Beaucoup d’entre vous ont aimé les poèmes de Paul Neuhuys que j’avais tirés du recueil On a beau dire en novembre dernier. Pour traverser ces jours sombres, je laisse à nouveau la parole au poète belge : une prière, cette fois, et puis des couleurs – à la vie, à la mort.
Marie de Bièvre (1865-1940), Roses
SEIGNEUR
Seigneur, ayez pitié des hommes d’aujourd’hui.
Ils ont déplacé les frontières de l’esprit
Il y a beaucoup de poètes, en ce moment, à Paris
Leur esprit est orné comme un arbre de Noël.
L’âme de l’homme flotte comme du liège
l’âme de l’homme brille comme du sel.
Seigneur, ayez pitié des hommes d’aujourd’hui.
Le bruit des voix a remplacé le sens des mots.
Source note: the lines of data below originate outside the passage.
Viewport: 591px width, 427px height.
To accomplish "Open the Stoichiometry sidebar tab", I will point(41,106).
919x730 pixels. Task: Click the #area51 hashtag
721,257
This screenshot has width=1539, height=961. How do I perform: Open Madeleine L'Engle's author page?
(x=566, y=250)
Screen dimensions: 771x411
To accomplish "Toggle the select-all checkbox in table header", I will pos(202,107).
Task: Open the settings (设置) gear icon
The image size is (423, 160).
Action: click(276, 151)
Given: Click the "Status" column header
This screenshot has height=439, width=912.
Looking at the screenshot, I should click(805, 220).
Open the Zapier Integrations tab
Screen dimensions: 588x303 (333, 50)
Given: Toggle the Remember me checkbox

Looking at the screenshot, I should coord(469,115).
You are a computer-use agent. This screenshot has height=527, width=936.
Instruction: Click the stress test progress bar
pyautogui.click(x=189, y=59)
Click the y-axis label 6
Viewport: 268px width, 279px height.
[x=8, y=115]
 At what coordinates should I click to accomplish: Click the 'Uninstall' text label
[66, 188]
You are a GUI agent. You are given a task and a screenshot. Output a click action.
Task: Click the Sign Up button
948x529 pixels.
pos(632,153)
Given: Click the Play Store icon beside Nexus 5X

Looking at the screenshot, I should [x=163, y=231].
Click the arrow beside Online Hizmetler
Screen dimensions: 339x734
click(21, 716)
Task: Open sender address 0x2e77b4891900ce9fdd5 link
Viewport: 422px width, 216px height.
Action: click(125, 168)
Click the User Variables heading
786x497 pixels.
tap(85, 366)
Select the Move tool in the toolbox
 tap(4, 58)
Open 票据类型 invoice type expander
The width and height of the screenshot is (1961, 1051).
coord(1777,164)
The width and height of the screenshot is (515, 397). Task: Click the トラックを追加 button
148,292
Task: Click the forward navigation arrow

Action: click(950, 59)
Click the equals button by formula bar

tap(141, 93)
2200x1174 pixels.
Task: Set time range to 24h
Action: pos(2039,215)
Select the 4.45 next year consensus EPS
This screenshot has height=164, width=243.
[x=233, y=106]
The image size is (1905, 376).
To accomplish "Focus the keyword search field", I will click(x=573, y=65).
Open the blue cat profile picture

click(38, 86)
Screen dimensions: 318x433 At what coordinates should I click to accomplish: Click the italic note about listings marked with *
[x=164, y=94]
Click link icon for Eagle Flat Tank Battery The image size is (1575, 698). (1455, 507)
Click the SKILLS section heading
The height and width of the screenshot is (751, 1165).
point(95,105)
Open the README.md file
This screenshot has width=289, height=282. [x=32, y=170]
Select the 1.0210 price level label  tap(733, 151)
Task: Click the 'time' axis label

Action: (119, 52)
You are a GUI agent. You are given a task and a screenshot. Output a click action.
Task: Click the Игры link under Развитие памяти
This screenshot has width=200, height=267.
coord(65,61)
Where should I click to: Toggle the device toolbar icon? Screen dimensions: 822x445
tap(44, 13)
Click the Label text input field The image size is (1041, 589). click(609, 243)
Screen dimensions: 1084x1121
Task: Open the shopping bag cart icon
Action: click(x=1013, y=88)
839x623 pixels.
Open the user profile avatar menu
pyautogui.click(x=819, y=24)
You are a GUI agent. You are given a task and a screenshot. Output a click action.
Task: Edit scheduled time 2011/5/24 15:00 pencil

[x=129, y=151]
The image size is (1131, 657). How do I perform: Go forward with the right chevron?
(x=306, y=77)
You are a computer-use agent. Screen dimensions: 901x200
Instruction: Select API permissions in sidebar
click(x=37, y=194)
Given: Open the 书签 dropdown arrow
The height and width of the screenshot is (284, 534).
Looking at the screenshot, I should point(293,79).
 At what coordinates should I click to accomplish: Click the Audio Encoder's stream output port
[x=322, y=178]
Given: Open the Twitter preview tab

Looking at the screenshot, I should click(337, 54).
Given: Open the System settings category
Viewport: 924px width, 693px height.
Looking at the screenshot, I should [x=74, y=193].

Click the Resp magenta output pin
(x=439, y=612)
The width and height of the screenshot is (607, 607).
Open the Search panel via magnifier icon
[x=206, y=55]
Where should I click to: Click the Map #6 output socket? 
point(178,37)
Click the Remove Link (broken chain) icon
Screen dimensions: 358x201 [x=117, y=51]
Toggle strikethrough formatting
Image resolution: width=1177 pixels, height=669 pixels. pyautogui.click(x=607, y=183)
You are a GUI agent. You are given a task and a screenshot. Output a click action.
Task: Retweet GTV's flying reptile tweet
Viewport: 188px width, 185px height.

Le samovar bout dans l’isba du moujik.
Les jeunes ne vivront plus selon les vieilles lois
Ils peignent des formes neuves avec des couleurs fraîches
Ils étaient las d’attendre et si las d’espérer
Et de regarder la vie à travers un vitrail décoloré.
Paul Neuhuys, Le canari et la cerise (1921)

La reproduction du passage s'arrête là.